This French drug-running drama is a slick but over-familiar cops-and-robbers thriller

A drug-running French drama set in 1970s Marseille called The Connection? You could be forgiven for thinking that Cédric Jimenez’s second feature is a Gallic remake of William Friedkin's 1971 Oscar-winning classic. But strip away the obvious parallels – the movies are both, in fact, based on the same real-life events – and the film actually has far more in common with Michael Mann's cops-and-robbers thriller Heat than it does The French Connection.

Like Heat, this is a tale of two tough guys on either side of the law. One is Gaëtan "Tany" Zampa (Gilles Lellouche), a notorious kingpin smuggling vast amounts of heroin to the US; the other is Pierre Michel (Jean Dujardin), an indefatigable magistrate determined to bring him to justice.

From this familiar set-up Jimenez piles on the tropes. Incorruptible cop whose obsession with his job strains his relationship with his wife? Check. Ruthless criminal who begins to display a touch of humility? Check. Ambitious gangster who betrays his friend and boss? Check. “Drop it, magistrate," Michel is told at one point. "It goes too high up.”

The Connection is a genre exercise by a director finding his feet – slick, sure, but lacking Heat's taut set pieces and the De Niro-Pacino star wattage. That Jimenez attempts to recreate that film's famous diner scene – by having Michel and Tany only come face to face once, in a candid showdown on the side of the motorway – also highlights the absence of originality going on here.
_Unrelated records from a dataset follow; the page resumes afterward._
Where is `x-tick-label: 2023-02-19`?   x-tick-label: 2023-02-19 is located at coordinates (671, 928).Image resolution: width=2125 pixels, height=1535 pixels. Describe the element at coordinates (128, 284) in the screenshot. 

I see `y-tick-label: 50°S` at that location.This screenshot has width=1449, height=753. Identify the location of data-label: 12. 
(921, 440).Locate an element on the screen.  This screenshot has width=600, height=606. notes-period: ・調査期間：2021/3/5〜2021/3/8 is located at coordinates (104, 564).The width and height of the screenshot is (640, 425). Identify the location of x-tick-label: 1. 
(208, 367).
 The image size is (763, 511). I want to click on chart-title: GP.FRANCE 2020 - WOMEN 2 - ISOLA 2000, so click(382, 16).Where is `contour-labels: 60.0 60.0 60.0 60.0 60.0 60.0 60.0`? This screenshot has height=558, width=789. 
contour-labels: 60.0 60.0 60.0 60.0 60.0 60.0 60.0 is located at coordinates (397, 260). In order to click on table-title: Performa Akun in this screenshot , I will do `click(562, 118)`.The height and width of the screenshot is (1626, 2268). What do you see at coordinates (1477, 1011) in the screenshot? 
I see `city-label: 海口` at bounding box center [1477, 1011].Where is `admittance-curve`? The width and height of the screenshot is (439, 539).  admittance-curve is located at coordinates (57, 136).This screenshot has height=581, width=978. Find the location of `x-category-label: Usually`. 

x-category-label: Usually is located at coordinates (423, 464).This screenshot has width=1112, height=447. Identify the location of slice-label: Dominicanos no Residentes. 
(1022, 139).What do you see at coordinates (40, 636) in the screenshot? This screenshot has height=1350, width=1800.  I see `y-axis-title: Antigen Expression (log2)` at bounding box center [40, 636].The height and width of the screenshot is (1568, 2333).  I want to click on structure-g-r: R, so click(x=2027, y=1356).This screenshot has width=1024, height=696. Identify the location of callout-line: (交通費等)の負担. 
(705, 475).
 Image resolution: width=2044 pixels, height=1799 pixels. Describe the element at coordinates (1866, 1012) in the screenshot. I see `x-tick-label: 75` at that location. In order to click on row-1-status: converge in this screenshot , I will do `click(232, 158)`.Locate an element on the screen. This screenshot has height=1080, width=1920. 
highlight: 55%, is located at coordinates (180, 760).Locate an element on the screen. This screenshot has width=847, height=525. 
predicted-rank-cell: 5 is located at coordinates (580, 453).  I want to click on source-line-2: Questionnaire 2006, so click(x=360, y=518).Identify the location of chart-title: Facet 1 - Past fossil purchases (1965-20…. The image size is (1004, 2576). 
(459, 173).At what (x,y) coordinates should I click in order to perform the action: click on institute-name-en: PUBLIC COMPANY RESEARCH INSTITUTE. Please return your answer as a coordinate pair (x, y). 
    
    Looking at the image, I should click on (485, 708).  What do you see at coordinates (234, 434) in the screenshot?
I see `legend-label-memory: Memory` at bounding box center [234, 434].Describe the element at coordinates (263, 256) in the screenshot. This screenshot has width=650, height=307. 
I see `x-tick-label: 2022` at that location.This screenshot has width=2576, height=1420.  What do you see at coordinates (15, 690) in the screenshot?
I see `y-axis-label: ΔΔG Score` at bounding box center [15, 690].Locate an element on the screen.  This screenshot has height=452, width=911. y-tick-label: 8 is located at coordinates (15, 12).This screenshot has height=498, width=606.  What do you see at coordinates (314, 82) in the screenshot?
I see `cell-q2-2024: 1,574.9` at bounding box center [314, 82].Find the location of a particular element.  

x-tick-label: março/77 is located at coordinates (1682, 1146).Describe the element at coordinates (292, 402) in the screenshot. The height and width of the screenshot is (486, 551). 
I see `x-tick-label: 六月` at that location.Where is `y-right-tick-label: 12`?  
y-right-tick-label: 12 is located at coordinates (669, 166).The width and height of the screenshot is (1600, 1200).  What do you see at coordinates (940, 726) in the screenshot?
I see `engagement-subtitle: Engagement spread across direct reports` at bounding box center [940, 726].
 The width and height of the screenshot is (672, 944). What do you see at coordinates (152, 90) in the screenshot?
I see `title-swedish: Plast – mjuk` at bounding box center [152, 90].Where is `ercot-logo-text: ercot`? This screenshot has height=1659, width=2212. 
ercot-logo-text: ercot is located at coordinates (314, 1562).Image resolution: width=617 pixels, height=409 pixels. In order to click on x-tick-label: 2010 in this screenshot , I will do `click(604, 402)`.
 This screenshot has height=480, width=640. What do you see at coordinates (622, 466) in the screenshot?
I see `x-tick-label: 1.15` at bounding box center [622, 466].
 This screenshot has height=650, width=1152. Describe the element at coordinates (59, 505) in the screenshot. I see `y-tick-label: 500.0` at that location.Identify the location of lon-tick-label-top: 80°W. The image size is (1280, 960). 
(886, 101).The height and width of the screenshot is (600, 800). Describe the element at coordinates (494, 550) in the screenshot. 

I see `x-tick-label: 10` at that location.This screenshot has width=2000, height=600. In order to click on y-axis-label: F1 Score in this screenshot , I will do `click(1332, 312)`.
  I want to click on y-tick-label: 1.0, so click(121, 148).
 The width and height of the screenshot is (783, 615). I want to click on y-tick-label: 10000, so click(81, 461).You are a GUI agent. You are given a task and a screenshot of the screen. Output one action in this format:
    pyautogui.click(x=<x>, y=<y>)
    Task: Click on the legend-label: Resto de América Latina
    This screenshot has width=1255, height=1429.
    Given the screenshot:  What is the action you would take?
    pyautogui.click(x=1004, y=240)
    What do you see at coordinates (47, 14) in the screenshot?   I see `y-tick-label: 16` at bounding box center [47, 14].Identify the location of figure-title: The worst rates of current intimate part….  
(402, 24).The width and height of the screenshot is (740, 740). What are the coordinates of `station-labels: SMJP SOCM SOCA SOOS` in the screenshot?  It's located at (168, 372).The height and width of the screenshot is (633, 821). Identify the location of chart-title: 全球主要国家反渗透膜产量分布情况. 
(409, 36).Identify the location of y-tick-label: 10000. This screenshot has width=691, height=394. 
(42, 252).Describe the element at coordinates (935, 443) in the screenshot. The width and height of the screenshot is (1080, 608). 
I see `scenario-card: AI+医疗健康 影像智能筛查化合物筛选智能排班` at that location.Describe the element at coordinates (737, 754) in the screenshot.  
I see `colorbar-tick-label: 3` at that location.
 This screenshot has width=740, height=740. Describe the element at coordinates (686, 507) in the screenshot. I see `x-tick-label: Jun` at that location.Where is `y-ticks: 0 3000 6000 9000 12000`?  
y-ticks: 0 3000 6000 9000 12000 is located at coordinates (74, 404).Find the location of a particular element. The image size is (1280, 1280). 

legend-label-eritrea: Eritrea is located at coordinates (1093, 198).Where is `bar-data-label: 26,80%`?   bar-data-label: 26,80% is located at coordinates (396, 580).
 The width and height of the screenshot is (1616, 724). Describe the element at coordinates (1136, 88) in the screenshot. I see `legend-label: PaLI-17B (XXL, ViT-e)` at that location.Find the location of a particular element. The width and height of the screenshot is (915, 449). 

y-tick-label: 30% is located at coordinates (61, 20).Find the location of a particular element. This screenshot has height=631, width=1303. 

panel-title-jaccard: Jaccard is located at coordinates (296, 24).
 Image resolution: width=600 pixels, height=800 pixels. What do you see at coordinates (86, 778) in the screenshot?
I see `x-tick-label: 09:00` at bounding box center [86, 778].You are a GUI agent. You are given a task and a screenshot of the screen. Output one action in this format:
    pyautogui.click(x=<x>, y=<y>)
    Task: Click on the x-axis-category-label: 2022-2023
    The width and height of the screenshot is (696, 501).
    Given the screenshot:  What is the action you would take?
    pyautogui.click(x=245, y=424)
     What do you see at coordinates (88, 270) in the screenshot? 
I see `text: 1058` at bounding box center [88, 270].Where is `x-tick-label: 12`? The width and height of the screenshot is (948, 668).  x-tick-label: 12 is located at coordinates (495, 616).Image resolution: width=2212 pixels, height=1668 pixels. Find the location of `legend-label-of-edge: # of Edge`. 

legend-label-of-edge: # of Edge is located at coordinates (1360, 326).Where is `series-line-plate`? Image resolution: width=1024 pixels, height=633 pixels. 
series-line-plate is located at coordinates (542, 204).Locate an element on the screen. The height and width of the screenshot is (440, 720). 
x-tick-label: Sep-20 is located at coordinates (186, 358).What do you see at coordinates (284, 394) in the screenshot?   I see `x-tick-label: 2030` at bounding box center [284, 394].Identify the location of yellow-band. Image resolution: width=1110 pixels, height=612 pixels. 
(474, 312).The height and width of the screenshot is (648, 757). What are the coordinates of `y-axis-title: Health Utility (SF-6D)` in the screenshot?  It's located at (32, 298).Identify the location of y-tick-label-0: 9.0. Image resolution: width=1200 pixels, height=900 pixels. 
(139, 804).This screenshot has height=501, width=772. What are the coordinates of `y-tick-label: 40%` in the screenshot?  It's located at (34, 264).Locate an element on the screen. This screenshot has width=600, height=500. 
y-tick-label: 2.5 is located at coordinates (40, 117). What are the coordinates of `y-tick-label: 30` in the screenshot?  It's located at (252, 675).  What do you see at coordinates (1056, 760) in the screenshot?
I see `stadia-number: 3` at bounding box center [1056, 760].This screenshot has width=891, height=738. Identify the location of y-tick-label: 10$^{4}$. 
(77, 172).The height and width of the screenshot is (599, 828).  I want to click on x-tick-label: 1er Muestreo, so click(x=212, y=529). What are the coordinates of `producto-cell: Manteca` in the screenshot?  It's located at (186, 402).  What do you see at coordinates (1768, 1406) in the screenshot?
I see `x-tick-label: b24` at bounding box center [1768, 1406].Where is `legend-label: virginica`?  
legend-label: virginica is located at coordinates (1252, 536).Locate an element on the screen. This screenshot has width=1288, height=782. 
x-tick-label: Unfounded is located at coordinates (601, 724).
Scene by scene, however, it looks excellent: a gritty evocation of Seventies crime dramas, steeped in a period detail that doesn't ever feel kitsch. Elevating the film further still are the performances: Lellouche, particularly, breathes life into Jimenez and Audrey Diwan's script, his nonchalant veneer crumbling as his power begins to wane. Jimenez deserves credit, too, for the ending. Yes, it may be slow in arriving, but when it comes it hits like a body blow: bold and devastating.